Community property states start from the premise that marital assets should be split equally. But “community property state” does not automatically mean a judge will hand each spouse exactly 50% of every asset. Some states, like California, follow a strict equal-division rule. Others, including Washington, give judges discretion to divide property in a way that is “just and equitable,” which can produce an uneven split based on factors like each spouse’s earning capacity, the length of the marriage, and custodial responsibilities.

The practical difference from the 41 common law states is the starting point. Common law states use “equitable distribution,” where a judge weighs multiple factors to arrive at a fair division that may or may not be 50/50. Community property states either mandate or strongly presume equal division. If you are heading into a divorce in a community property state, the classification fight matters enormously: proving that a particular asset is separate property takes it out of the equal-split pool entirely.

Moving Between Community Property and Common Law States

Relocating across state lines does not automatically reclassify your property.
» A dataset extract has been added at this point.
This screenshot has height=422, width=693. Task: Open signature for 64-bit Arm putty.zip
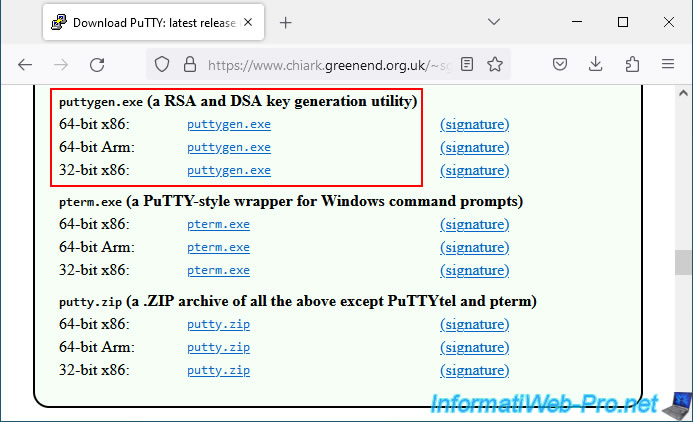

If you and your spouse accumulate community property in California and then move to New York, that property does not suddenly become individually owned. The Uniform Disposition of Community Property Rights at Death Act, adopted in some form by roughly a dozen states, preserves community property rights when a couple moves to a common law state. Unless both spouses agree to change the classification, the property retains its community character.

The reverse situation matters too. If you move from a common law state into a community property state, assets you already own keep their separate or individual character. Only property acquired after the move is subject to the new state’s community property rules. Some states go further with “quasi-community property” rules: New Mexico, for example, treats property acquired while living elsewhere as quasi-community property for purposes of divorce, so long as it would have been community property if the spouses had been living in New Mexico when they acquired it.6Justia. New Mexico Statutes 40-3-8 – Classes of Property California and Washington have similar quasi-community property doctrines.

For couples who move frequently, the patchwork of rules makes estate planning more complicated than it looks. Property acquired in different states during the same marriage can carry different legal classifications, and sorting that out during a divorce or after a death requires careful documentation of when and where each asset was acquired.